* [What you are asked to do]
Copy out every line of the data below with no changes at all.

Records from a dataset
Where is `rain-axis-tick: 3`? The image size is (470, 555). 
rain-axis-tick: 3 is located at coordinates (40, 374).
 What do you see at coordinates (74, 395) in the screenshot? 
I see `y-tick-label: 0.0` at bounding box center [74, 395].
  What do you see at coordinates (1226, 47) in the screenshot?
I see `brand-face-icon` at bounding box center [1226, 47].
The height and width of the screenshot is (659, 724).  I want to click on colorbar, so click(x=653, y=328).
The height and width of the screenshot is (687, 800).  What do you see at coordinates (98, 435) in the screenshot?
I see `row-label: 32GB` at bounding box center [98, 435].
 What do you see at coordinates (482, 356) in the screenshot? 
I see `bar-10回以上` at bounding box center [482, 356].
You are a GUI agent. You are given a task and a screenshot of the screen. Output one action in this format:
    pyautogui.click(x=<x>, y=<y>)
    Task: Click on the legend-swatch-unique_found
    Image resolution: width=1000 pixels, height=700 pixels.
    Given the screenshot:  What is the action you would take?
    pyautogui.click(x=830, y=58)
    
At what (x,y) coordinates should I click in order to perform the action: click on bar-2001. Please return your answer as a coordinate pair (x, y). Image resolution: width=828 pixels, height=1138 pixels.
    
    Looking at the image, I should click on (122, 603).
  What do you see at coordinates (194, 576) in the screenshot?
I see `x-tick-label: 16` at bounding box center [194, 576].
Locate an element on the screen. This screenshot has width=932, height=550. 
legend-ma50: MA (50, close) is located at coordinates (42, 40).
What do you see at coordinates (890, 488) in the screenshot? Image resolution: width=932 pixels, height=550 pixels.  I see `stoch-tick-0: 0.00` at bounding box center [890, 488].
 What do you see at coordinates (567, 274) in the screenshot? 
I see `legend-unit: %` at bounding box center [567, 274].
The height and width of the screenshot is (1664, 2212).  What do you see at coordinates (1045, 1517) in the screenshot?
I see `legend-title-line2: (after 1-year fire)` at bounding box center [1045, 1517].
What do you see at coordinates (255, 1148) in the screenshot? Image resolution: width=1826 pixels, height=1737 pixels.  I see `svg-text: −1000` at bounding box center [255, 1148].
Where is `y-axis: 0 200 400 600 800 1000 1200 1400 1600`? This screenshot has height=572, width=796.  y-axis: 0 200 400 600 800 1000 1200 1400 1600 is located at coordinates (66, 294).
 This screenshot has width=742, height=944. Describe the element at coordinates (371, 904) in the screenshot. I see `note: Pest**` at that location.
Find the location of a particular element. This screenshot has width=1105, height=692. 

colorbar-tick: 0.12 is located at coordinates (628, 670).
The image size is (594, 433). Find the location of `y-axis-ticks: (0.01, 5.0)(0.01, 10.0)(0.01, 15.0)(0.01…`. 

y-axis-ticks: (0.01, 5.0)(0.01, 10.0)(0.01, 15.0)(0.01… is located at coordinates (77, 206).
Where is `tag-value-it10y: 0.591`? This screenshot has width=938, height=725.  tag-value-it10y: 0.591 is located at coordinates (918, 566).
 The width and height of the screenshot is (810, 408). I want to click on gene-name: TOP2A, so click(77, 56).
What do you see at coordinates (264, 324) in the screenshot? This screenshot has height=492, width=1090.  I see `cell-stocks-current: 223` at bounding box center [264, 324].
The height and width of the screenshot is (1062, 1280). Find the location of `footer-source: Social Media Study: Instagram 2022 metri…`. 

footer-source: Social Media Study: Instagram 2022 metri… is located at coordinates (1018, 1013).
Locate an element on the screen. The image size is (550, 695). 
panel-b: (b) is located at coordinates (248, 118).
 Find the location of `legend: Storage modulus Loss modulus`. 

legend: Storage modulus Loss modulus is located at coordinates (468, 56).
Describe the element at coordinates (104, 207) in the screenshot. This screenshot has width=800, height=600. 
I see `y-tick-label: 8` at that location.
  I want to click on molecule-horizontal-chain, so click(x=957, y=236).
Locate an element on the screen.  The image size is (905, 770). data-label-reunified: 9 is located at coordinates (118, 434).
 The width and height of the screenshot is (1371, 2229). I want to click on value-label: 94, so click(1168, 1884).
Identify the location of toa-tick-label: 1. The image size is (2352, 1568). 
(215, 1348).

* [Response area]
Where is `rain-axis-tick: 3`? The image size is (470, 555). 
rain-axis-tick: 3 is located at coordinates (40, 374).
 What do you see at coordinates (74, 395) in the screenshot? 
I see `y-tick-label: 0.0` at bounding box center [74, 395].
  What do you see at coordinates (1226, 47) in the screenshot?
I see `brand-face-icon` at bounding box center [1226, 47].
The height and width of the screenshot is (659, 724).  I want to click on colorbar, so click(x=653, y=328).
The height and width of the screenshot is (687, 800).  What do you see at coordinates (98, 435) in the screenshot?
I see `row-label: 32GB` at bounding box center [98, 435].
 What do you see at coordinates (482, 356) in the screenshot? 
I see `bar-10回以上` at bounding box center [482, 356].
You are a GUI agent. You are given a task and a screenshot of the screen. Output one action in this format:
    pyautogui.click(x=<x>, y=<y>)
    Task: Click on the legend-swatch-unique_found
    Image resolution: width=1000 pixels, height=700 pixels.
    Given the screenshot:  What is the action you would take?
    pyautogui.click(x=830, y=58)
    
At what (x,y) coordinates should I click in order to perform the action: click on bar-2001. Please return your answer as a coordinate pair (x, y). Image resolution: width=828 pixels, height=1138 pixels.
    
    Looking at the image, I should click on (122, 603).
  What do you see at coordinates (194, 576) in the screenshot?
I see `x-tick-label: 16` at bounding box center [194, 576].
Locate an element on the screen. This screenshot has width=932, height=550. 
legend-ma50: MA (50, close) is located at coordinates (42, 40).
What do you see at coordinates (890, 488) in the screenshot? Image resolution: width=932 pixels, height=550 pixels.  I see `stoch-tick-0: 0.00` at bounding box center [890, 488].
 What do you see at coordinates (567, 274) in the screenshot? 
I see `legend-unit: %` at bounding box center [567, 274].
The height and width of the screenshot is (1664, 2212).  What do you see at coordinates (1045, 1517) in the screenshot?
I see `legend-title-line2: (after 1-year fire)` at bounding box center [1045, 1517].
What do you see at coordinates (255, 1148) in the screenshot? Image resolution: width=1826 pixels, height=1737 pixels.  I see `svg-text: −1000` at bounding box center [255, 1148].
Where is `y-axis: 0 200 400 600 800 1000 1200 1400 1600`? This screenshot has height=572, width=796.  y-axis: 0 200 400 600 800 1000 1200 1400 1600 is located at coordinates (66, 294).
 This screenshot has width=742, height=944. Describe the element at coordinates (371, 904) in the screenshot. I see `note: Pest**` at that location.
Find the location of a particular element. This screenshot has width=1105, height=692. 

colorbar-tick: 0.12 is located at coordinates (628, 670).
The image size is (594, 433). Find the location of `y-axis-ticks: (0.01, 5.0)(0.01, 10.0)(0.01, 15.0)(0.01…`. 

y-axis-ticks: (0.01, 5.0)(0.01, 10.0)(0.01, 15.0)(0.01… is located at coordinates (77, 206).
Where is `tag-value-it10y: 0.591`? This screenshot has width=938, height=725.  tag-value-it10y: 0.591 is located at coordinates (918, 566).
 The width and height of the screenshot is (810, 408). I want to click on gene-name: TOP2A, so click(77, 56).
What do you see at coordinates (264, 324) in the screenshot? This screenshot has height=492, width=1090.  I see `cell-stocks-current: 223` at bounding box center [264, 324].
The height and width of the screenshot is (1062, 1280). Find the location of `footer-source: Social Media Study: Instagram 2022 metri…`. 

footer-source: Social Media Study: Instagram 2022 metri… is located at coordinates (1018, 1013).
Locate an element on the screen. The image size is (550, 695). 
panel-b: (b) is located at coordinates (248, 118).
 Find the location of `legend: Storage modulus Loss modulus`. 

legend: Storage modulus Loss modulus is located at coordinates (468, 56).
Describe the element at coordinates (104, 207) in the screenshot. This screenshot has width=800, height=600. 
I see `y-tick-label: 8` at that location.
  I want to click on molecule-horizontal-chain, so click(x=957, y=236).
Locate an element on the screen.  The image size is (905, 770). data-label-reunified: 9 is located at coordinates (118, 434).
 The width and height of the screenshot is (1371, 2229). I want to click on value-label: 94, so click(1168, 1884).
Identify the location of toa-tick-label: 1. The image size is (2352, 1568). 
(215, 1348).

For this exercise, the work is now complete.